Shifting expectations
The shift in the expected rate path comes as energy costs are forecast to remain high for months, even if the Iran conflict ends. Surging investment into artificial intelligence is stoking broader inflationary pressures, too.
All that has prompted a string of Fed officials in recent weeks to warn the central bank can no longer signal that rate cuts are still likely to be their next move. Instead, they prefer to flag the risk of policy tightening — a dramatic reversal from the start of the year when officials projected additional easing in 2026.
To be clear, the warnings don’t mean officials are intent on raising rates any time soon. An end to the conflict in the Middle East would allow policymakers time to assess its impact, while a labour market that remains locked in a cycle of low hiring and low firing weighs against the need for tighter policy.
“We think the bar for hiking rates is higher than the bar for cutting them, even before Kevin Warsh entered the building,” said Robert Sockin, chief US economist at PGIM.
Yet it’s already evident that inflation has entered a space that few expected at the year’s start.
The consumer price index in April rose by the most since 2023, prompting investors to reverse bets from rate cuts to rate hikes. Long-term inflation expectations have taken a hit too.
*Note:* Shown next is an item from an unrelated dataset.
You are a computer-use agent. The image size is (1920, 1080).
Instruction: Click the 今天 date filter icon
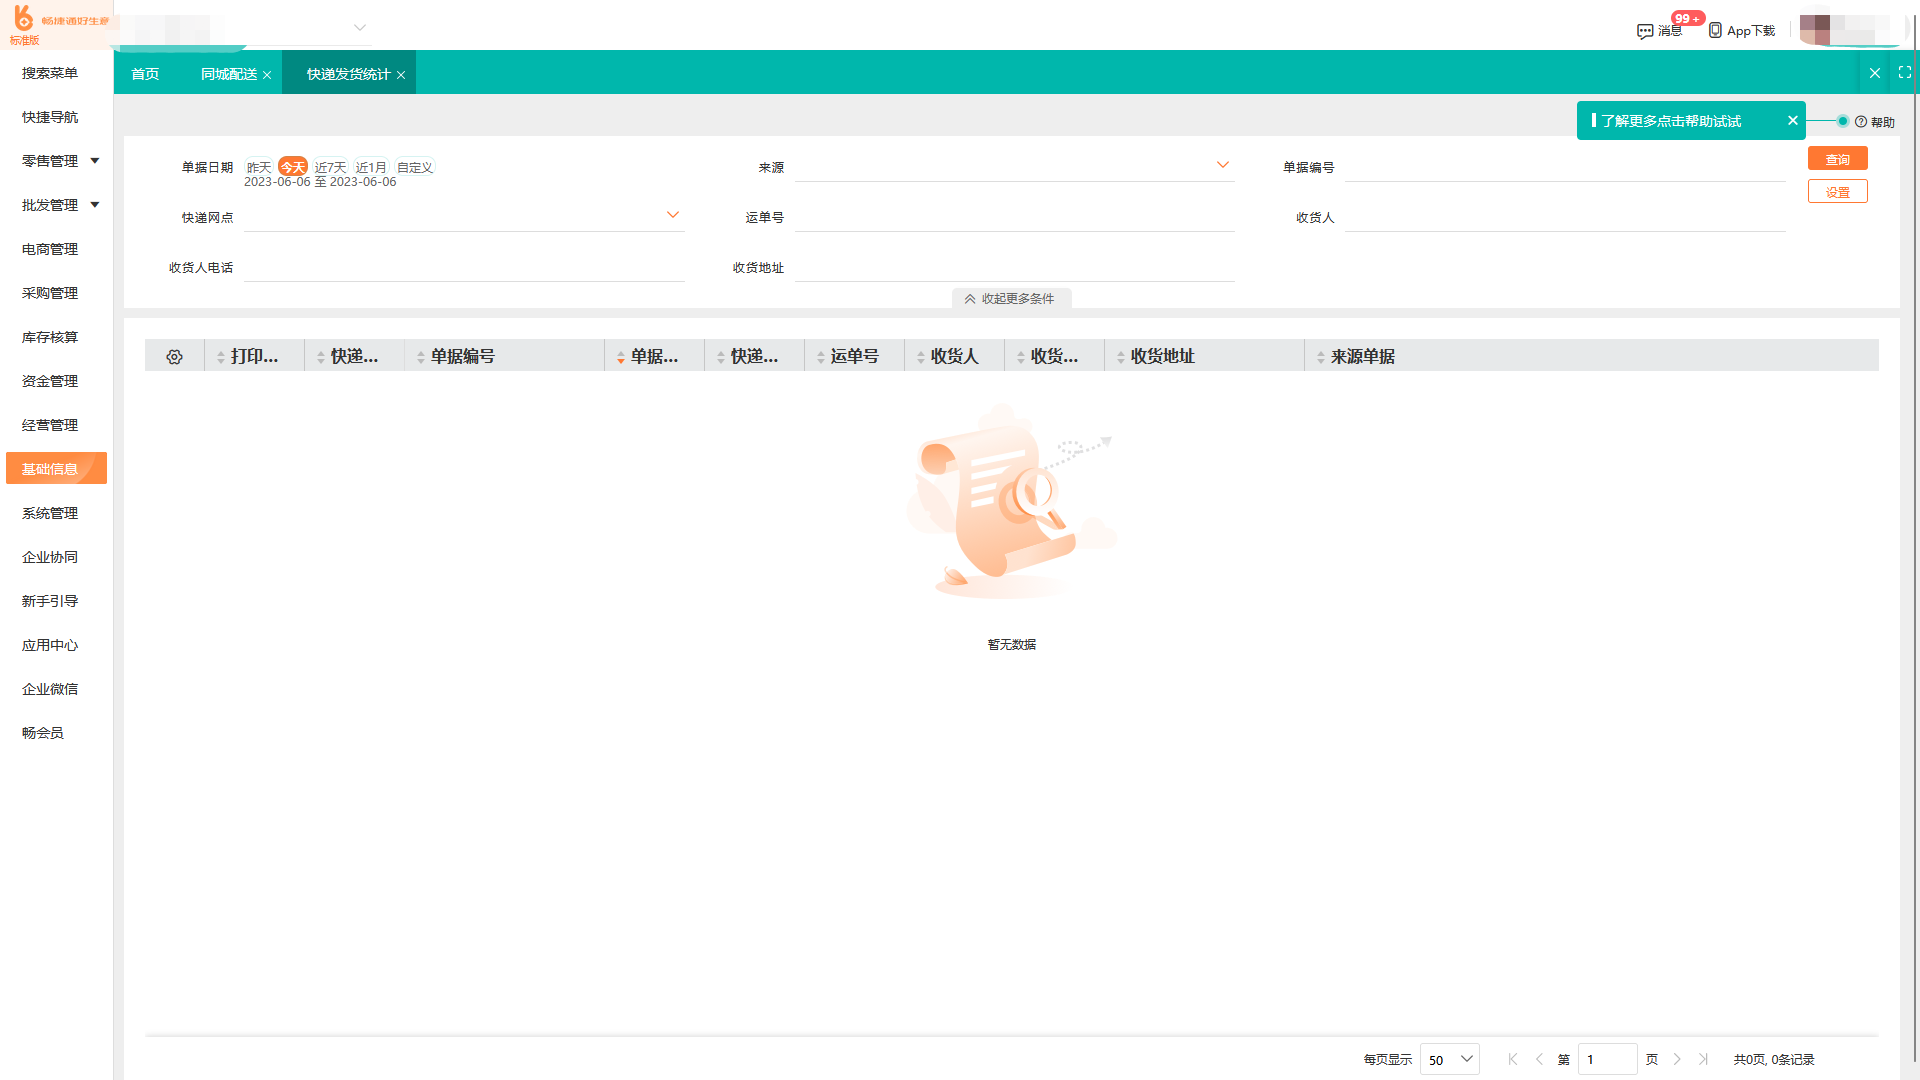tap(291, 167)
Looking ahead five to 10 years, consumers expect prices to rise an annualised 3.9 per cent, up from 3.5 per cent in April and the highest in seven months, according to the University of Michigan’s consumer survey for May.
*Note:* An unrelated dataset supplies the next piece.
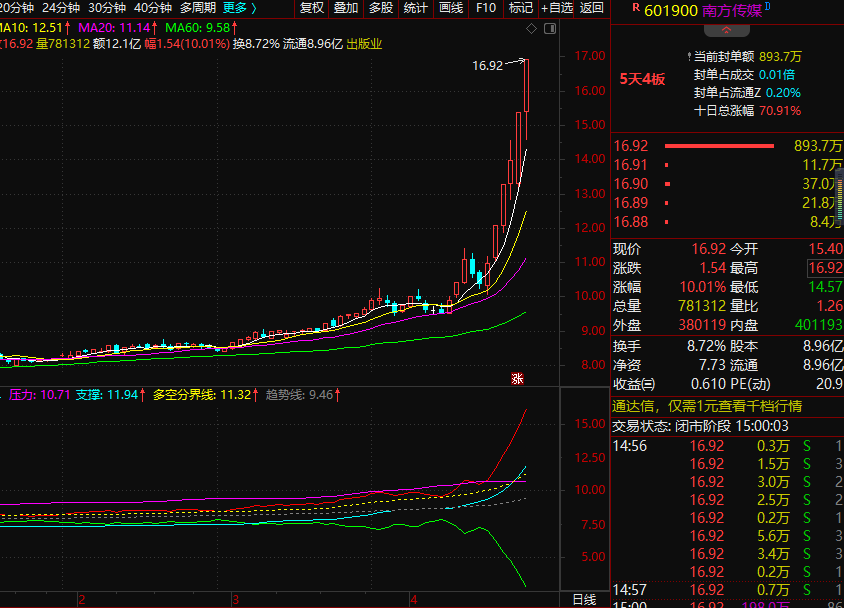Expand the 更多 period options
“Rather than building a case for rate cuts, Warsh will now have to spend his energy fending off growing pressure to tighten policy, or at least hold, from colleagues and the public alike,” said Derek Tang, an economist at LH Meyer/Monetary Policy Analytics in Washington.
Juicing inflation
There are other reasons why policy may already be juicing inflation instead of cooling it.
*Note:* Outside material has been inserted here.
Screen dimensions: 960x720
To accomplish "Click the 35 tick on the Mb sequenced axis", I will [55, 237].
Deutsche Bank chief US economist Matt Luzzetti warned the Fed may have lowered rates too much in 2024 and 2025, leaving policy too easy. This concern becomes more acute whenever inflation rises because that lifts the level at which policy is considered neutral — neither restricting nor stimulating the economy.
“If you do nothing, you’re easing,” said Fabio Natalucci, chief executive officer of the Andersen Institute for Finance & Economics, who previously worked at the Fed and the International Monetary Fund.
Most Fed officials consider current policy to be around neutral or still slightly above.
Tension inside the Fed could come to a head at the June policy meeting, when officials could drop the so-called easing bias from their policy statement. They will also submit new projections, which could include higher forecasts for inflation and, at the least, push back the expected timetable for future rate cuts.
One especially notable example: Fed Governor Christopher Waller, who pushed hard for rate cuts in 2024 and 2025, now supports making clear the next interest-rate move is just as likely to be an increase as a cut.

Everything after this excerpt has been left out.